The israel/AfriqueQwen-14B-Fact-full model is a 14 billion parameter language model fine-tuned from McGill-NLP/AfriqueQwen-14B. It is specifically optimized for factual tasks, leveraging the afrifact dataset for its training. This model is designed for applications requiring accurate information retrieval and generation, with a context length of 32768 tokens.
Loading preview...
Model Overview
The israel/AfriqueQwen-14B-Fact-full is a 14 billion parameter language model, fine-tuned from the McGill-NLP/AfriqueQwen-14B base model. Its primary specialization lies in factual information processing, achieved through fine-tuning on the afrifact dataset. This model is built upon the Qwen architecture and supports a substantial context length of 32768 tokens, making it suitable for handling extensive factual queries and documents.
Key Capabilities
- Factual Information Processing: Optimized for tasks requiring accurate factual recall and generation due to its specific fine-tuning on the
afrifactdataset. - Large Context Window: Benefits from a 32768-token context length, allowing for comprehensive understanding and generation based on lengthy inputs.
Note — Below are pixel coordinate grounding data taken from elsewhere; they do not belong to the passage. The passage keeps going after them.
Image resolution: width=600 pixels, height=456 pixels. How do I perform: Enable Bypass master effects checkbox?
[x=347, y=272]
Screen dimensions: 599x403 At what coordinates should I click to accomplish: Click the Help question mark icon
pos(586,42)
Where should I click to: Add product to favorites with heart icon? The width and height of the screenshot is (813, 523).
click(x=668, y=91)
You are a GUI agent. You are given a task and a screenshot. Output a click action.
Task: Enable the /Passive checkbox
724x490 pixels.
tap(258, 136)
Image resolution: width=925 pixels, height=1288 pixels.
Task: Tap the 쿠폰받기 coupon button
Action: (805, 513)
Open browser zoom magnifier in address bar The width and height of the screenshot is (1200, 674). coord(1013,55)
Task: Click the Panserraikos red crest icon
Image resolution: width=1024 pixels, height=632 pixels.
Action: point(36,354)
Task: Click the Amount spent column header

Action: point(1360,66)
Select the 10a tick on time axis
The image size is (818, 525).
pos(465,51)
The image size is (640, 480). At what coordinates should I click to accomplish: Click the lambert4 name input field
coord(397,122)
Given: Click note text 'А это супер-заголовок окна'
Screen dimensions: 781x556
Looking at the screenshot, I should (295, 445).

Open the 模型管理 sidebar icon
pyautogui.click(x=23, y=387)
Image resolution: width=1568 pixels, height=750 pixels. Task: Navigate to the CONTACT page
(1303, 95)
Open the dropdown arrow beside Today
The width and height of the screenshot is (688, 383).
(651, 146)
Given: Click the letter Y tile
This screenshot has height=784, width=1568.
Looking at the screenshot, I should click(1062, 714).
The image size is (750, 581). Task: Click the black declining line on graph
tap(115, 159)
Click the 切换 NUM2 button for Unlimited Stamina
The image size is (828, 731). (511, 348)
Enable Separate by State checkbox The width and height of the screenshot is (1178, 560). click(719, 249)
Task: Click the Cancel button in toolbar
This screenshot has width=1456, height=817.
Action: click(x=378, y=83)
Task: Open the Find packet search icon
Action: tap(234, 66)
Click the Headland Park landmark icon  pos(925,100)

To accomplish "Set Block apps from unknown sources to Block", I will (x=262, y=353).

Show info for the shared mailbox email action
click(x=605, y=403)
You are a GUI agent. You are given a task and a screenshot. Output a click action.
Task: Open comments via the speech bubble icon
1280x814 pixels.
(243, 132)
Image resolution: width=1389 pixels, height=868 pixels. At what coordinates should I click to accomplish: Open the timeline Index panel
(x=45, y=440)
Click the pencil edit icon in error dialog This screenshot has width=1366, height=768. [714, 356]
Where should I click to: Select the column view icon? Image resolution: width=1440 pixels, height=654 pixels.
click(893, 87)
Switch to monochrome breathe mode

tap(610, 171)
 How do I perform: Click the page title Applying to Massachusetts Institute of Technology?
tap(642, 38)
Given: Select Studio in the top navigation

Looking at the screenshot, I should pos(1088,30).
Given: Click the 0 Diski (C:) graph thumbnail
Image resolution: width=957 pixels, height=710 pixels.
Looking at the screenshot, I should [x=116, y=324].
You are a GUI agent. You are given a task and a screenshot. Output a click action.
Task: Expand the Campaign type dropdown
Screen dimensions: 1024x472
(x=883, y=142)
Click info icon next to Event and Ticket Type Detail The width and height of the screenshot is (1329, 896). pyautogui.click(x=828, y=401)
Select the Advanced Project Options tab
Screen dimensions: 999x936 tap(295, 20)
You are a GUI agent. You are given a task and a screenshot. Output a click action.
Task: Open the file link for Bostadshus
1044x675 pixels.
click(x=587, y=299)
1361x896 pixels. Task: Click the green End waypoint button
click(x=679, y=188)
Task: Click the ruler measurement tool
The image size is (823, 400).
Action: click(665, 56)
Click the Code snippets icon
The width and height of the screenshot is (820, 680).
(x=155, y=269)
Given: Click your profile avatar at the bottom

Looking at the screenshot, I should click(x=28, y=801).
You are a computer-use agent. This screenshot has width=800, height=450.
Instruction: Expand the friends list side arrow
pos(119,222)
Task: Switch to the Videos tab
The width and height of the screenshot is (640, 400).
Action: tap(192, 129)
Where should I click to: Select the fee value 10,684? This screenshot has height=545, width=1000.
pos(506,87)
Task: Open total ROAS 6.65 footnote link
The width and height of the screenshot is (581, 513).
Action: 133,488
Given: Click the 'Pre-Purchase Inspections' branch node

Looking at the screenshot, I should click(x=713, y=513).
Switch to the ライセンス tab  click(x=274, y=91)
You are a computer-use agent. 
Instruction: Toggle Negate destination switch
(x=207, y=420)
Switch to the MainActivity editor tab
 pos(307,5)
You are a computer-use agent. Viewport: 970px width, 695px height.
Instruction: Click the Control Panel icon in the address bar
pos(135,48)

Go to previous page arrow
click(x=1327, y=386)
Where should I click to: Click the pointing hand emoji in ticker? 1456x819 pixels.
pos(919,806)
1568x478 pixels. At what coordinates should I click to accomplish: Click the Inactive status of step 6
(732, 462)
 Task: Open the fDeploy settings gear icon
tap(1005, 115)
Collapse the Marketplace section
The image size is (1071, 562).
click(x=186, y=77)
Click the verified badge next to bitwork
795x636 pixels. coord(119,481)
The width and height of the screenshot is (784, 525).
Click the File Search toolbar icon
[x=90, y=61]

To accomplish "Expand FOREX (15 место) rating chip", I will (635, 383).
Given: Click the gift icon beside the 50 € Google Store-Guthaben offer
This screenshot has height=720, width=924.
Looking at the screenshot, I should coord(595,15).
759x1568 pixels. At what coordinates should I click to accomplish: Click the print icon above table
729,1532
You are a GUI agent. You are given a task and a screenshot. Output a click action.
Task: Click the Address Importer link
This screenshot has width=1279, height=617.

- Qwen Architecture: Leverages the robust capabilities of the Qwen model family.
Training Details
The model was trained using a learning rate of 1e-05, with a total batch size of 8 across 4 multi-GPU devices. The training procedure involved 3 epochs, utilizing the AdamW_TORCH_FUSED optimizer and a cosine learning rate scheduler with 0.1 warmup steps. The development environment included Transformers 5.2.0, Pytorch 2.10.0+cu128, Datasets 4.0.0, and Tokenizers 0.22.2.
Good For
- Applications requiring high accuracy in factual question answering.
- Information extraction and summarization from factual texts.
- Tasks benefiting from a large context window for factual analysis.